TASK OBJECTIVE
Go line by line through the records and tally those that include "computer". Respond with the tally only.

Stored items
···

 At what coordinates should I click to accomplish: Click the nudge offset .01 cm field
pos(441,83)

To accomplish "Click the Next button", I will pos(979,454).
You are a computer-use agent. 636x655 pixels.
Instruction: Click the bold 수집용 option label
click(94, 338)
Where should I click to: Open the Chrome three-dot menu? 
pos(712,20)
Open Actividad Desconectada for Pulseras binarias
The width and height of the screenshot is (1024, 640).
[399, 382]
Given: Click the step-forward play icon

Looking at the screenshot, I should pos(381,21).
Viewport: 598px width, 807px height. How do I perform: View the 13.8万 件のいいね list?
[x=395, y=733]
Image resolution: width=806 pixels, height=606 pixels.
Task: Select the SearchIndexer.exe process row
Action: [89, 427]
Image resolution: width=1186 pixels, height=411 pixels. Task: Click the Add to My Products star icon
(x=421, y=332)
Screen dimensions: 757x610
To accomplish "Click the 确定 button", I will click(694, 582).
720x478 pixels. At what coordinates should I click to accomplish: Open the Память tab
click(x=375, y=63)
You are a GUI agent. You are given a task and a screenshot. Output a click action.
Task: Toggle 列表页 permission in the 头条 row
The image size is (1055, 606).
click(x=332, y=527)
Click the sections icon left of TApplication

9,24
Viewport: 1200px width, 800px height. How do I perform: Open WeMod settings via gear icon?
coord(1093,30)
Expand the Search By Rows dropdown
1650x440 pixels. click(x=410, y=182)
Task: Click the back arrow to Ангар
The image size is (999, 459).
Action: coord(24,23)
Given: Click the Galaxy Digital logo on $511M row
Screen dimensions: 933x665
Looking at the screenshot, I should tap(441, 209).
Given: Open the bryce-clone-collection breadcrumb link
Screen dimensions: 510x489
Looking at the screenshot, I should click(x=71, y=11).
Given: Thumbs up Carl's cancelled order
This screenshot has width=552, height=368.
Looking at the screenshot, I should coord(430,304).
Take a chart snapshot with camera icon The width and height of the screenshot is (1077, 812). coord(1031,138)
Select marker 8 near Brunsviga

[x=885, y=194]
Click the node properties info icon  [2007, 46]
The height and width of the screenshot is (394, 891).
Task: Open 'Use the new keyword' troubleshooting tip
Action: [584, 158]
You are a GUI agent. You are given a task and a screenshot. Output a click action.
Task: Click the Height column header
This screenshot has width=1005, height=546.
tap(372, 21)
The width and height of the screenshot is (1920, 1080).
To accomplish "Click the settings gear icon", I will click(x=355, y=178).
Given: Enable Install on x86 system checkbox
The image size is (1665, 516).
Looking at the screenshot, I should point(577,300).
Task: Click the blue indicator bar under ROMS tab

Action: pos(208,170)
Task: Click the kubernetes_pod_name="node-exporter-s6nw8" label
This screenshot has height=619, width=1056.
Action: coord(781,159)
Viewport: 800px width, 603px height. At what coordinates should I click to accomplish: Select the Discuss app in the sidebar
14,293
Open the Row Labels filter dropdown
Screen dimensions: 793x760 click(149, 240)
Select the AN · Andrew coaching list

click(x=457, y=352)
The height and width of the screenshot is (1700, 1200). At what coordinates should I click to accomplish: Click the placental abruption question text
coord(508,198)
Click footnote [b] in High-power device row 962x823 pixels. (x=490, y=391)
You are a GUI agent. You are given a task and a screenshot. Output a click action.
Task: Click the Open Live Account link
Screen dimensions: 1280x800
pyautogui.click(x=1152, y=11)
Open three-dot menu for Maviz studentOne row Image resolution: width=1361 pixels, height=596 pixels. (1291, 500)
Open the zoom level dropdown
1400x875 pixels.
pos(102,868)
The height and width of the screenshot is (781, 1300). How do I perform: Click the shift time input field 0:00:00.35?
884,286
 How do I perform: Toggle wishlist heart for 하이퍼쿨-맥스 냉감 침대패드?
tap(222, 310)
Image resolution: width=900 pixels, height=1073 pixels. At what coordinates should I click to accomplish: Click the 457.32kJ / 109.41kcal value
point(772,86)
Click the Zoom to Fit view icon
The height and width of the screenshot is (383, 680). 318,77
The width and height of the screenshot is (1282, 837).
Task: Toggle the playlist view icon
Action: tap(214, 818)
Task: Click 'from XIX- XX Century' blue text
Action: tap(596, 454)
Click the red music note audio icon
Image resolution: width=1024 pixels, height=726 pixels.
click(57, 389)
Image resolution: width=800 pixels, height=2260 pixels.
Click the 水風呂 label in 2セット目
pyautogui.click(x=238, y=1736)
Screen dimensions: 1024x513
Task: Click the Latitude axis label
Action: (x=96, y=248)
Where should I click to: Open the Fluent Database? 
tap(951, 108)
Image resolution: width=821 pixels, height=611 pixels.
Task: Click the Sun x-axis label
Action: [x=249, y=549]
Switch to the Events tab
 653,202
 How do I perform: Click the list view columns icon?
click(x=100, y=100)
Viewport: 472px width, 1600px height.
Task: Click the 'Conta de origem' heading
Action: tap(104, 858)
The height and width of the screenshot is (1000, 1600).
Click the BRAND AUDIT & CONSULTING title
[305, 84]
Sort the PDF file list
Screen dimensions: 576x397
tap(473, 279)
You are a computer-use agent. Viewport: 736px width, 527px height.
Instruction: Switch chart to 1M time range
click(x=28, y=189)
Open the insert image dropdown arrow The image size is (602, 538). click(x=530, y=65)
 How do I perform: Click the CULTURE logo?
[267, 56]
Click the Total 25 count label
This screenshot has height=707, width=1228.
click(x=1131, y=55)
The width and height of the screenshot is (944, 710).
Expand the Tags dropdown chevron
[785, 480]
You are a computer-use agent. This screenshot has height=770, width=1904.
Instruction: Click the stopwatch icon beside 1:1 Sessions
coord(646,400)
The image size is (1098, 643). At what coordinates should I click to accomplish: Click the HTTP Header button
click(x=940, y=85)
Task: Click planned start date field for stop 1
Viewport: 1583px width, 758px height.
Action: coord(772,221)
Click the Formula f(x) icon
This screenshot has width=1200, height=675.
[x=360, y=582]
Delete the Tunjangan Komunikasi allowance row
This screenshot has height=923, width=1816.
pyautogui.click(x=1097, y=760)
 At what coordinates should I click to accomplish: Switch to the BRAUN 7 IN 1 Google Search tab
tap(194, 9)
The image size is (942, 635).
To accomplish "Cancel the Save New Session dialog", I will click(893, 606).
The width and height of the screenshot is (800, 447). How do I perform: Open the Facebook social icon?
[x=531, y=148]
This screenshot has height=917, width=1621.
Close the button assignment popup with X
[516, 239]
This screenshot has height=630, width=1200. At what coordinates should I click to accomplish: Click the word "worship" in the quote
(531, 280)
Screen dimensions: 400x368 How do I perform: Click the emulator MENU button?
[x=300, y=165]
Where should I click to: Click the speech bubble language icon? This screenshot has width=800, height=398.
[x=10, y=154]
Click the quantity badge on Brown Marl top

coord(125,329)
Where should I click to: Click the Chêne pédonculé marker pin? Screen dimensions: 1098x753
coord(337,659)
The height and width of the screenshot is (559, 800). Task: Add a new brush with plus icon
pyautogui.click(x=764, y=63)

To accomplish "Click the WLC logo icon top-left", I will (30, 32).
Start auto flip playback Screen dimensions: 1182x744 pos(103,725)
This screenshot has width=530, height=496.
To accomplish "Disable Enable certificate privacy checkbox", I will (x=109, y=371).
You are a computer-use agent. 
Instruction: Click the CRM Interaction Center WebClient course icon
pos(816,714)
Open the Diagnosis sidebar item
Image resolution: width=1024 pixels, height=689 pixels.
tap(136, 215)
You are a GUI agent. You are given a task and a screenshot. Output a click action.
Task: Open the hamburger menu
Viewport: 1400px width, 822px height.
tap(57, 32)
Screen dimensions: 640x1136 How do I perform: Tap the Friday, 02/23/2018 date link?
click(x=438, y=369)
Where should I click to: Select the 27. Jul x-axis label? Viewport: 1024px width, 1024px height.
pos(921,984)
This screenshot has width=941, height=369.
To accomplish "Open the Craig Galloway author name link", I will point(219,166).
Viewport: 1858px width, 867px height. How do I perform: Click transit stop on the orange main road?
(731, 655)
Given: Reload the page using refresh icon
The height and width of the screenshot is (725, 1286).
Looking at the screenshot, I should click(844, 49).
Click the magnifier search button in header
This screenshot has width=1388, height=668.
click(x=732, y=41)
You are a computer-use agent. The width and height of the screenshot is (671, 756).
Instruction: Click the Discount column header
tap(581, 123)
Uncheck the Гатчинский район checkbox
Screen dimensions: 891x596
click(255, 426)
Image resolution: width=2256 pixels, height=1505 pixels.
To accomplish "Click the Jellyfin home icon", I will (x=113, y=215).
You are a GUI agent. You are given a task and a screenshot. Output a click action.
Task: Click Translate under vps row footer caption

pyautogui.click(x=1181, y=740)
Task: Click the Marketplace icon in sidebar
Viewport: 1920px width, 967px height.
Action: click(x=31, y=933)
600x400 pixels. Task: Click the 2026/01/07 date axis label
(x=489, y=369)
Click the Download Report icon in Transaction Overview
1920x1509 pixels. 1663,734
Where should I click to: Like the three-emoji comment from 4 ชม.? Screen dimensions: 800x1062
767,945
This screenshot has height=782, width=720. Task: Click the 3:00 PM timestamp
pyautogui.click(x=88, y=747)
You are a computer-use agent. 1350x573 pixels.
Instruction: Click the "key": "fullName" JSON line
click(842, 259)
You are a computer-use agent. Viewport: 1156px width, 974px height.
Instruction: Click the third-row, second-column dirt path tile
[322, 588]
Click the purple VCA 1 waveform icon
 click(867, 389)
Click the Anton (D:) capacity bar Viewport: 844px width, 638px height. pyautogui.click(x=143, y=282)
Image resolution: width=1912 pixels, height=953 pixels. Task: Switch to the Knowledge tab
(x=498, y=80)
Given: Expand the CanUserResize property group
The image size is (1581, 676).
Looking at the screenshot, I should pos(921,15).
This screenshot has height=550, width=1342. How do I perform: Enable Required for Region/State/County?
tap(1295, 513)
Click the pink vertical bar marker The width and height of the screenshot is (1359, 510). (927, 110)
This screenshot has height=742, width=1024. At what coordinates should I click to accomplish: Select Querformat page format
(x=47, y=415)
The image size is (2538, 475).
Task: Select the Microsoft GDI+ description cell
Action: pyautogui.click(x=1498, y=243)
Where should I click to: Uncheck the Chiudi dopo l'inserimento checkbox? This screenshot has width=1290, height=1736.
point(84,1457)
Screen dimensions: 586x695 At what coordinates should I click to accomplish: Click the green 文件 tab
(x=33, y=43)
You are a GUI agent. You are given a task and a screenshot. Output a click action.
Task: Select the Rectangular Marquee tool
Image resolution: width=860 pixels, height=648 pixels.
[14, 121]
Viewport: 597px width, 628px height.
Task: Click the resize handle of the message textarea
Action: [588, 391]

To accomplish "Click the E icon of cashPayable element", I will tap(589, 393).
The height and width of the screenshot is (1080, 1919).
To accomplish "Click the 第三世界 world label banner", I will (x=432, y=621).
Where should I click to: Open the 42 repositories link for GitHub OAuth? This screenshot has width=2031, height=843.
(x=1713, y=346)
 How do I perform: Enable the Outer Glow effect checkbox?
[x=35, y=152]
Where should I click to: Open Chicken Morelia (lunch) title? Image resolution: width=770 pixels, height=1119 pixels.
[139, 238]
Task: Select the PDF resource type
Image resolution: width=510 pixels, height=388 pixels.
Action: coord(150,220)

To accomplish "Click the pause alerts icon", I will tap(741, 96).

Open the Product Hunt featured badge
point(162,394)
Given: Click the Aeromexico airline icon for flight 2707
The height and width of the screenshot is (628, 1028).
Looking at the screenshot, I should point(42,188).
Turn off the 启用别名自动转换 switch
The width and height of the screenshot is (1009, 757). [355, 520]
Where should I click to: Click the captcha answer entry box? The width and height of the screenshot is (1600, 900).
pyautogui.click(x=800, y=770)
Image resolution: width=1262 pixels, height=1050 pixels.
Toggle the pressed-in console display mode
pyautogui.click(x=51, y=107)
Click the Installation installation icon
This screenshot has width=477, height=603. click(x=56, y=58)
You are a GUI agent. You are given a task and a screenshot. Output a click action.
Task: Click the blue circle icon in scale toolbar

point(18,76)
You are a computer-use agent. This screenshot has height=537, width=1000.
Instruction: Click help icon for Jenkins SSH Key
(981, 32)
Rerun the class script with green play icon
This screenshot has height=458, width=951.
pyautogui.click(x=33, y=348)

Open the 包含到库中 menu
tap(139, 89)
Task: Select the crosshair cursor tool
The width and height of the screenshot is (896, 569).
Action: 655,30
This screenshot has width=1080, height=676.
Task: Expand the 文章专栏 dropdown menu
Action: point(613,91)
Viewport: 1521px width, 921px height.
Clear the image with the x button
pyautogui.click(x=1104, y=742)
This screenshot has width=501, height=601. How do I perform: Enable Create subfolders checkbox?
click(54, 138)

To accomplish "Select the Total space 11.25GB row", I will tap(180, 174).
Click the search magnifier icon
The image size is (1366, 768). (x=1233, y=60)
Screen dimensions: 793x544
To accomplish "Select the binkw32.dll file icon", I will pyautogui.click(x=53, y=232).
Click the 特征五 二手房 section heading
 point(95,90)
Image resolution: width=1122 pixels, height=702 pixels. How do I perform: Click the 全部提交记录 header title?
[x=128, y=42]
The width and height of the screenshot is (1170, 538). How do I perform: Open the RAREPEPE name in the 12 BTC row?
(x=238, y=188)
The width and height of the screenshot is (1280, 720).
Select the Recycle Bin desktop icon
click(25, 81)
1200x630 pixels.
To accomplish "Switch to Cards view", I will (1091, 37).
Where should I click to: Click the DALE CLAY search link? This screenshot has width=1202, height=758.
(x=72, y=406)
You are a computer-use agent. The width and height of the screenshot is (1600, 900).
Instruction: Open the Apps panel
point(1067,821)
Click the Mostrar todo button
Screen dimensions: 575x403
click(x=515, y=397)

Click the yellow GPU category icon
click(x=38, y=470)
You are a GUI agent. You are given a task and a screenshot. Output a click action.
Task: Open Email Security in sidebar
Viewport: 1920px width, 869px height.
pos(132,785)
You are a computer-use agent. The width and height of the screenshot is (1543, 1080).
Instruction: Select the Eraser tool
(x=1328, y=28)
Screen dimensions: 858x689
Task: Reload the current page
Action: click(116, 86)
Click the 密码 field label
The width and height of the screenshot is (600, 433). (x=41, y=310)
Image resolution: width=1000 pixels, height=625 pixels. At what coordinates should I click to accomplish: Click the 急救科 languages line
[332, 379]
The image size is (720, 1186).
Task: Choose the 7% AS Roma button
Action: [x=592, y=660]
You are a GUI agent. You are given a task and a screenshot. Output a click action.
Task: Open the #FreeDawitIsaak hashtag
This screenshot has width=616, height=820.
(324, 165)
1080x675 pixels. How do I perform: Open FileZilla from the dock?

···

RESPONSE TO THIS TASK
10